Some of the most common reasons a beneficiary may want to redirect their inheritance are:
To save inheritance tax
Spouses and charities are exempt from paying inheritance tax and a deed of variation can be used to redirect additional assets to those beneficiaries to reduce the inheritance tax payable. A particular benefit occurs when 10% or more of an estate is gifted to a charitable beneficiary which will allow the estate to benefit from a lower rate of inheritance tax . This saving could be achieved by a deed of variation if provision wasn’t made for this in a deceased person’s will or under their intestacy if they didn’t make a will.
In addition, since April 2017 the government have begun introducing a new inheritance tax benefit called the residential nil rate band. The rules surrounding the availability of this tax benefit are complex and not everybody has made will arrangements to fully utilise it. In these cases, the inheritance can be varied by way of deed of variation to ensure the estate has the full benefit of this valuable tax allowance.
To resolve a dispute or achieve fairness
It may be that when a person has passed away a dispute arises over the distribution of their estate. For example, a family member may feel that they have not received a fair share of the person’s estate. Bearing in mind the cost, stress and delay caused by litigation, the beneficiaries may wish to alter the terms of the will to make provision for that person through a deed of variation.
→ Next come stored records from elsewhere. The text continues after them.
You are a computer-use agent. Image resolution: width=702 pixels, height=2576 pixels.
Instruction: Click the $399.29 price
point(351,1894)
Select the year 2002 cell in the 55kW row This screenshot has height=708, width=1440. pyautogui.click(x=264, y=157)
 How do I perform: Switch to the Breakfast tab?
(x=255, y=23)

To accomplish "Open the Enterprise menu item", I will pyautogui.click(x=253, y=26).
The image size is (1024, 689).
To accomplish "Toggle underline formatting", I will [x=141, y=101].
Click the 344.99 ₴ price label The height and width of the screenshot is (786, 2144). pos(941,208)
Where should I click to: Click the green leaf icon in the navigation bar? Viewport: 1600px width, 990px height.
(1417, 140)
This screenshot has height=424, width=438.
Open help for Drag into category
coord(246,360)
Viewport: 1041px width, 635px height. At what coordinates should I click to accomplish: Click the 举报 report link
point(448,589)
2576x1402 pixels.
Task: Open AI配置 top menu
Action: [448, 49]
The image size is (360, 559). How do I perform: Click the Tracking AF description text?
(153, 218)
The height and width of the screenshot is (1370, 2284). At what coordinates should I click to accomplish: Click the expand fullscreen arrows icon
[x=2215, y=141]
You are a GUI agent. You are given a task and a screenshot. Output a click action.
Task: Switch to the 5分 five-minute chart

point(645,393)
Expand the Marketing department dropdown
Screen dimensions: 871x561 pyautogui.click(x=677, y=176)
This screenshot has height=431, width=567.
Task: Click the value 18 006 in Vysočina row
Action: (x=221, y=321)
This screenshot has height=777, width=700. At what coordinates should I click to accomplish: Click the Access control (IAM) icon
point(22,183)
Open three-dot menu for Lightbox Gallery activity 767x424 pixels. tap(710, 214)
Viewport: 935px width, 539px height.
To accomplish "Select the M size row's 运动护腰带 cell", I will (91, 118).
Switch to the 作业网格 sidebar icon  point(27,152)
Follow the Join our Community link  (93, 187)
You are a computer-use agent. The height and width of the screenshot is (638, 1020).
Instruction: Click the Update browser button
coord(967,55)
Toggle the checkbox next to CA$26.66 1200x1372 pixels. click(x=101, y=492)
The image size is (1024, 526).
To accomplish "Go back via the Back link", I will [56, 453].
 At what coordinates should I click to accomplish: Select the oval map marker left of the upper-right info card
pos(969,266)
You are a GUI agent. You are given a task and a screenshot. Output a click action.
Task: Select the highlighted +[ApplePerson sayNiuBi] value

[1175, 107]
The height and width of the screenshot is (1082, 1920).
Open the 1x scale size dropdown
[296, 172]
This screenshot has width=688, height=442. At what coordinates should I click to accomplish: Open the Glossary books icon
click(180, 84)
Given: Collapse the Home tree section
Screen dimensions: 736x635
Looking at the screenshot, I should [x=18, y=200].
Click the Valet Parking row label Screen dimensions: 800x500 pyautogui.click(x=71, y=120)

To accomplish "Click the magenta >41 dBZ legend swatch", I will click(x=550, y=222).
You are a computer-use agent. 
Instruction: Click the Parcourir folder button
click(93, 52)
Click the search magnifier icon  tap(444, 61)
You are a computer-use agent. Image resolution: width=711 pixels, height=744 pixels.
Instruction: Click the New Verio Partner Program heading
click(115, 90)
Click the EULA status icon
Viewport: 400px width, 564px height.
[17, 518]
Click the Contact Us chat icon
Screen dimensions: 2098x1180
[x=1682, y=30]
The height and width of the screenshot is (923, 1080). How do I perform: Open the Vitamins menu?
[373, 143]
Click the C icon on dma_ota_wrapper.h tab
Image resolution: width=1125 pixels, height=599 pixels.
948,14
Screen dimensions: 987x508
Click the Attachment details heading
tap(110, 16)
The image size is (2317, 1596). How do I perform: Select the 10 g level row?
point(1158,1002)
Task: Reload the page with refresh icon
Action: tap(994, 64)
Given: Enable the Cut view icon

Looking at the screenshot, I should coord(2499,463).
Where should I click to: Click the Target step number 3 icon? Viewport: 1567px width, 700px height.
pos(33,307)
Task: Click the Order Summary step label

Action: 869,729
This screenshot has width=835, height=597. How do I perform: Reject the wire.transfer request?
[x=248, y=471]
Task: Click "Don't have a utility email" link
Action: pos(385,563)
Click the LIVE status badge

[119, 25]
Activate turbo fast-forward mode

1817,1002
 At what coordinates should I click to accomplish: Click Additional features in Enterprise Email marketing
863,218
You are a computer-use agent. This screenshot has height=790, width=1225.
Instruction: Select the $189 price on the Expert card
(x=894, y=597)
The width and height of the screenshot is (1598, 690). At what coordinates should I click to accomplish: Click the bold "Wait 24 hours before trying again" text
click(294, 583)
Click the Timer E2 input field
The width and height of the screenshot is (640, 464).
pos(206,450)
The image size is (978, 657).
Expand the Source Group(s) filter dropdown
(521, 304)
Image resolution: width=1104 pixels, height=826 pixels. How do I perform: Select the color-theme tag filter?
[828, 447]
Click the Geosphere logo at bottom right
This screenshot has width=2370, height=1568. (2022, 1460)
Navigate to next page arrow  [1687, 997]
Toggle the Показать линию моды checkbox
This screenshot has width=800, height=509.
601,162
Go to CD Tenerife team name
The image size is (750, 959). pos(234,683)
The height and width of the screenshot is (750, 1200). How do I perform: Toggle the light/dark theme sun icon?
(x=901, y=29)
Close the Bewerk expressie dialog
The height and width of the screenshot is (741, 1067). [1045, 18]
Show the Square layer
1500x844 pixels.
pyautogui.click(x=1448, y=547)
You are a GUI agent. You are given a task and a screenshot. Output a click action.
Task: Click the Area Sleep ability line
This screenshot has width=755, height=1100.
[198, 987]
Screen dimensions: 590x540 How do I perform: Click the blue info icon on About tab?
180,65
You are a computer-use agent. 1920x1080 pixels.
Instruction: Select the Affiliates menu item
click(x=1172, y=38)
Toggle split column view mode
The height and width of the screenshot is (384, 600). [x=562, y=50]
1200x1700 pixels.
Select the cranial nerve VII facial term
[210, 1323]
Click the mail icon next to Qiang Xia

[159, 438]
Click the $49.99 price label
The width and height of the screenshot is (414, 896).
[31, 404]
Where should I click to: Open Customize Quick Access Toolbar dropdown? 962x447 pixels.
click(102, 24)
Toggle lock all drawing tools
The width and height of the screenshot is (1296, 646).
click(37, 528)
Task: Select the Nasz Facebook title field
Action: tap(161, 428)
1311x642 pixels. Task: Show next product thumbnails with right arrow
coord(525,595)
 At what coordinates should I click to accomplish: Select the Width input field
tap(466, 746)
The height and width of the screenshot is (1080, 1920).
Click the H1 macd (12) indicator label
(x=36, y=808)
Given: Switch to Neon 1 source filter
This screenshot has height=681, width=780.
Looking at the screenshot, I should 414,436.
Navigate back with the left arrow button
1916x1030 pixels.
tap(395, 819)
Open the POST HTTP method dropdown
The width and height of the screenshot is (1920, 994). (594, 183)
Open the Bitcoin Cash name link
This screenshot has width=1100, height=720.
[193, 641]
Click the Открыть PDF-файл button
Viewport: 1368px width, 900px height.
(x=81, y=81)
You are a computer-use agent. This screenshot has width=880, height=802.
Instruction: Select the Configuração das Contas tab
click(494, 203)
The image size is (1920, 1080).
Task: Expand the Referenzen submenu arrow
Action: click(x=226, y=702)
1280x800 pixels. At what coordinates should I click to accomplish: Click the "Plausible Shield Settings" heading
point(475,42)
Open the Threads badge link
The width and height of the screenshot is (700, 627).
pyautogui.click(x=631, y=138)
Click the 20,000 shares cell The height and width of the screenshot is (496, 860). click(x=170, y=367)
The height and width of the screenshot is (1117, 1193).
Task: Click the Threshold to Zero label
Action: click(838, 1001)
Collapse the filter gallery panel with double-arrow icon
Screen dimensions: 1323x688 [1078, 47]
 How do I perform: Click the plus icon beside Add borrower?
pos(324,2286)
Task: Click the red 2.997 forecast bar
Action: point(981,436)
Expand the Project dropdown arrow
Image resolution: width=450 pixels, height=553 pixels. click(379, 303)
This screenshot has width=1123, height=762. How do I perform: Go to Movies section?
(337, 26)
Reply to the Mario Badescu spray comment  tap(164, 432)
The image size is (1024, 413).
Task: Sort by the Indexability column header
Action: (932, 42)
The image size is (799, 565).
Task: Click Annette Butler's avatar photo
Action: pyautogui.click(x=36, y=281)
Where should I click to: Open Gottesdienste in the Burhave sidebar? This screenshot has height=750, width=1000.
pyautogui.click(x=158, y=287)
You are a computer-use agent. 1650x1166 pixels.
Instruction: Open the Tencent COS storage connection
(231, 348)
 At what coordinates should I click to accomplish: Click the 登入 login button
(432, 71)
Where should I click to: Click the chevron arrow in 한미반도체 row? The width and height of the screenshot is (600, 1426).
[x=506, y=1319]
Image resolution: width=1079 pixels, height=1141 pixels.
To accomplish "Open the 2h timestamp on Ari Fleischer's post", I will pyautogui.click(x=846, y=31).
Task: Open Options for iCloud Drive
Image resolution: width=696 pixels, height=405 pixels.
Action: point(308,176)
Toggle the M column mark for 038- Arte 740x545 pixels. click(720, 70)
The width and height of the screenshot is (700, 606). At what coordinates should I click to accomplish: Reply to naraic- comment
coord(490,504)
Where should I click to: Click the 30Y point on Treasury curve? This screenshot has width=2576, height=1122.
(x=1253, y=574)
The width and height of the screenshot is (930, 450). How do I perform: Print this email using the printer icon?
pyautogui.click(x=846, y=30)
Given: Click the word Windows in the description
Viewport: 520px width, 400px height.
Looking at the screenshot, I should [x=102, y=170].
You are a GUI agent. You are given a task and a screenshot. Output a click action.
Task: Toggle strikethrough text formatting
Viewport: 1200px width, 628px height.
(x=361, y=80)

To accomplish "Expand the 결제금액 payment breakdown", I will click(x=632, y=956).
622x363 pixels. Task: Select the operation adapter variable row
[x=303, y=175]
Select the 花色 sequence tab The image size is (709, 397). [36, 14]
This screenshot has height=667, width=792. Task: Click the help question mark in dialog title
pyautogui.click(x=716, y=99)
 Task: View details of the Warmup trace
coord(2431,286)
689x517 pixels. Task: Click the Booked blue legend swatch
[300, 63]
It could also be the case that the beneficiaries all feel that a testator would have made provision for a certain person if they had had the opportunity to do so, and wish to enter into a deed of variation to make provision to achieve fairness and maintain family harmony.
A beneficiary may also wish to provide for others who are in greater need of funds or other resources, such as housing.
As part of their own tax planning
A beneficiary may be in the enviable position of having a taxable estate, meaning that when they die they will pay inheritance tax to the government. Receiving a large inheritance could make that tax bill even higher. Those beneficiaries sometime consider gifting’ away their inheritance to their beneficiaries during their lifetime. The difficulty in them receiving their inheritance for them to gift it on is that the government will consider that to be what is known as a ‘potentially exempt transfer’ or PET and will tax that gift if the person giving the gift dies with 7 years of making it. However, if the beneficiary enters into a deed of variation, varying their entitlement so that their beneficiaries receive the inheritance intended for them, then it is deemed to be a gift from the person who has passed away and not a direct gift from the beneficiary meaning that it will not impact on the tax position of the beneficiary on his death.
In order for a deed of variation to be effective it must be made within two years of the date of the person passing away, so relatively prompt legal advice is essential. It must also be signed by all beneficiaries who would be negatively affected by the variation. If those beneficiaries are under the age of 18, then approval of the court is also required.
It is essential that the deed of variation is clear about what is being varied and who benefits from the variation and requires some prescribed legal wording to be effective. They are easy to get wrong and the government do not allow for a variation to be varied again. It is therefore crucial that appropriate legal advice is sought at the outset.
Finally, although deeds of variation are a useful tool at our disposal, they shouldn’t be relied upon as an alternative to making a will or reviewing a current will in your lifetime. Deeds of variation are frequently under review by the government and it may be that in the future they are abolished.